Zor kazanılan paranın peşinde koşan insanlar, uykularını kaybetmeye ve sağlıklarını mahvetmeye hazırlar. Aynı zamanda, ortalama Çinli işçi ayda 700 dolar ve Japonlar - 3 binin üzerinde kazanıyor.

teknoloji

Japonya, gelişmiş gelişmelerin olduğu ve adeta geleceğin farklı, yüksek teknolojili bir dünyası olan, robotların ve yeni moda aygıtların yaşadığı bir ülkedir.

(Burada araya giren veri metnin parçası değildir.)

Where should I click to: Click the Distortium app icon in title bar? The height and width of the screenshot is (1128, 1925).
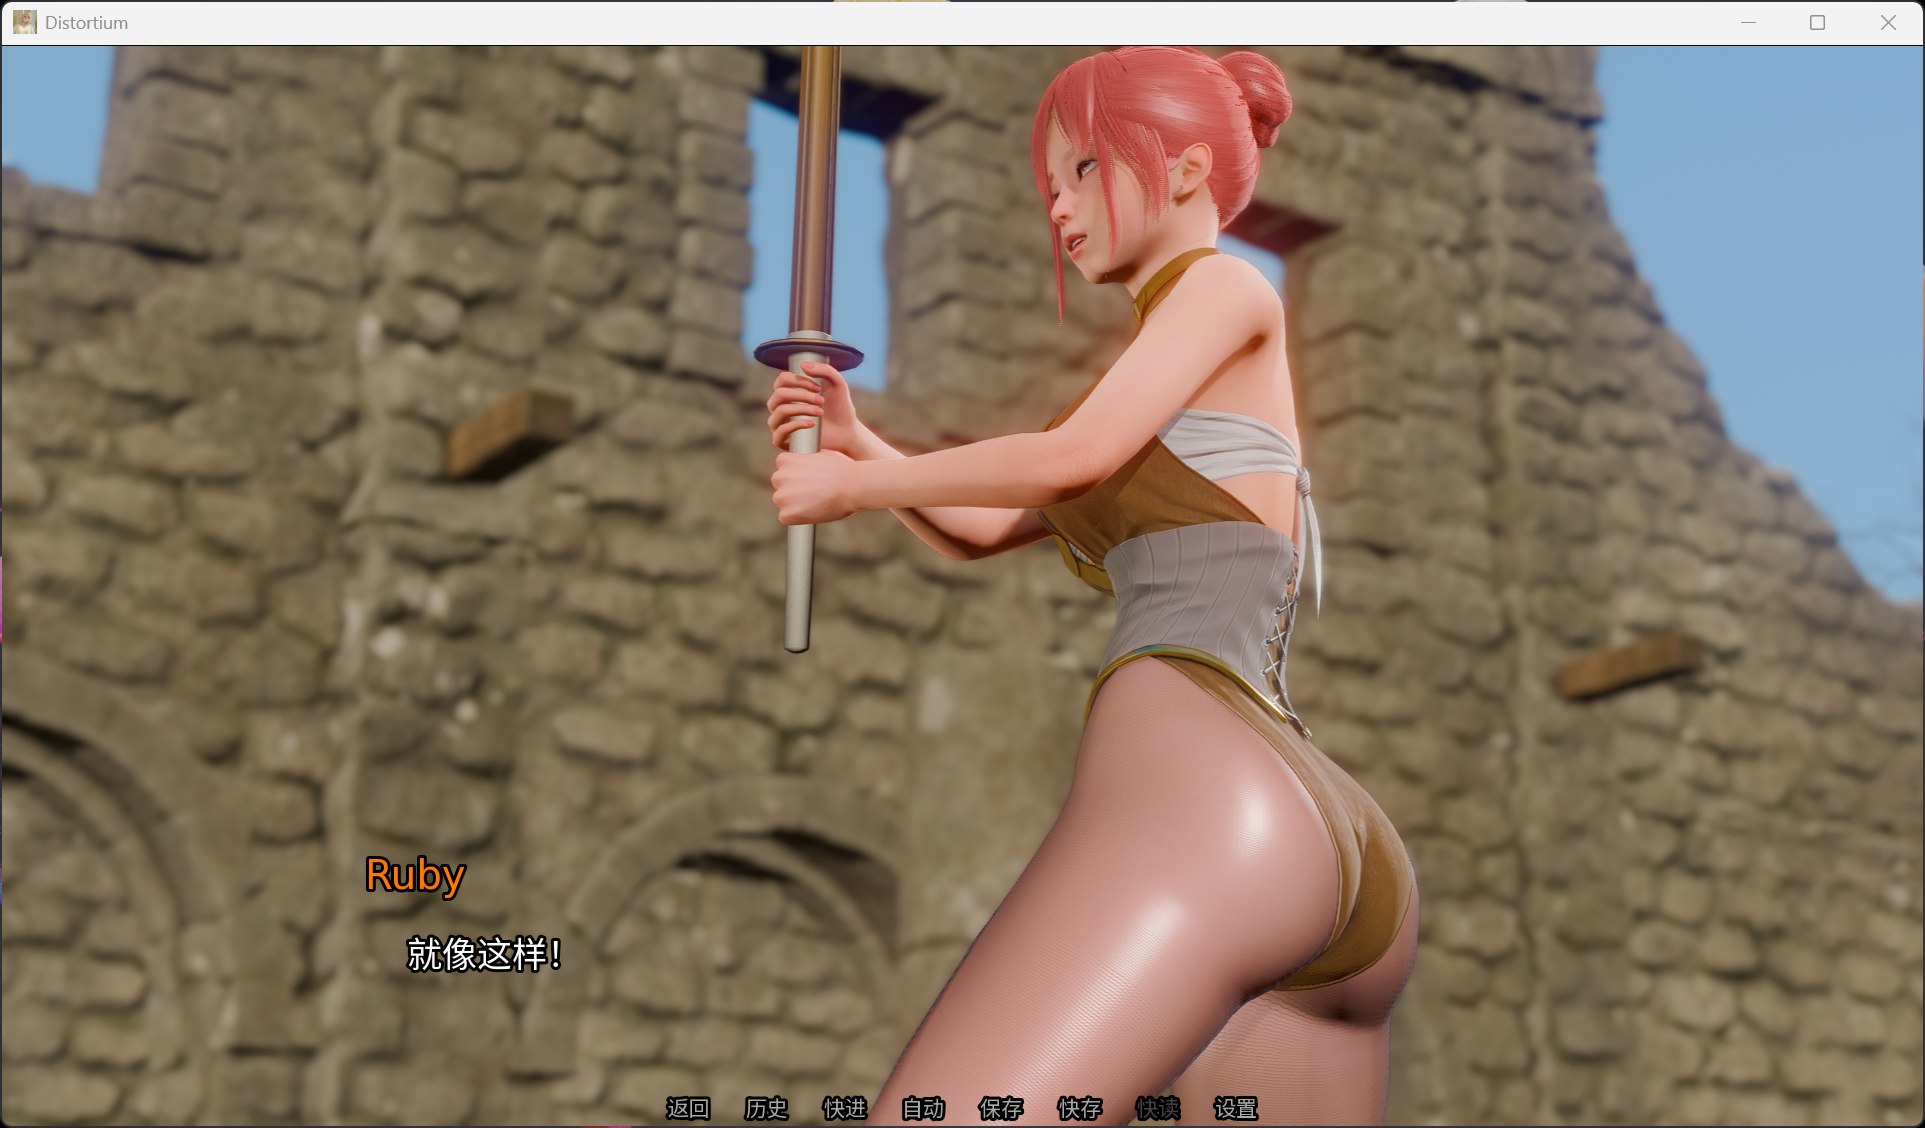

Ayrıca, malların kalitesi: elektronik, teknoloji, arabalar - dünyanın en iyilerinden biri olarak kabul edilir.

Çin aynı zamanda yeni bir teknolojik gelişme düzeyine ulaşmaya çalışıyor, ancak asıl avantajın ucuz emek olduğu bir sahte, taklit, kopya ülkesi imajından çıkmak hala zor.


gastronomik tercihler

Çin ve Japon mutfakları “daha ​​iyi/daha kötü” formatında karşılaştırılamaz - yemekler tamamen farklıdır.

Çin gastronomi egzotik, büyüleyici, baharatlı, bazen uyumsuz, birçok sos ve baharatla tatlandırılmış bir şeydir. Yılan eti - lütfen, kaplumbağa çorbası - lütfen, yüz yıllık bir yumurta - sağlığa evet.

Japonların yemekleri, kendileri gibi, daha geleneksel, ölçülü: suşi, sashimi, rulolar ve pirinçle birlikte yüzlerce mikroskobik çiğ balık yemeği.

Yabancılara karşı tutum

Dış dünyanın ÇHC üzerindeki etkisi Japonya'dan çok daha güçlüydü. Bu nedenle, yabancıların gözünde Çinliler gülümsemeye, öpüşmeye, sarılmaya, arkadaş edinmeye ve neredeyse evlenmeye hazırdır.

Japonlar, son derece kibar ve arkadaş canlısı olmalarına rağmen, yeni tanıdıklar için olağanüstü bir güven ve sevgiye sahip olmayacaklardır.

Mutluluk

İçsel bir mutluluk durumundan daha iyi bir yaşam göstergesi ne olabilir? Bağımsız anketlere göre, Çinli sakinlerin %60'ı mutlu olduklarını kabul ederken, Yükselen Güneş Ülkesinde bu rakam %85'e ulaşıyor.


Çözüm

Bu satırları okuyorsanız, şüphesiz artık bu iki güzel ama çok farklı ülkeyi birbirine karıştırmayacaksınız. Ve malzemenin asimilasyonunu pekiştirmek için kendiniz bir yolculuğa çıkın ve aralarındaki farklar listemizi yenileyin.

Dikkatiniz için çok teşekkür ederim, sevgili okuyucular! Makaleyi beğendiyseniz, sosyal ağlarda paylaşın, gerçeği birlikte arayalım.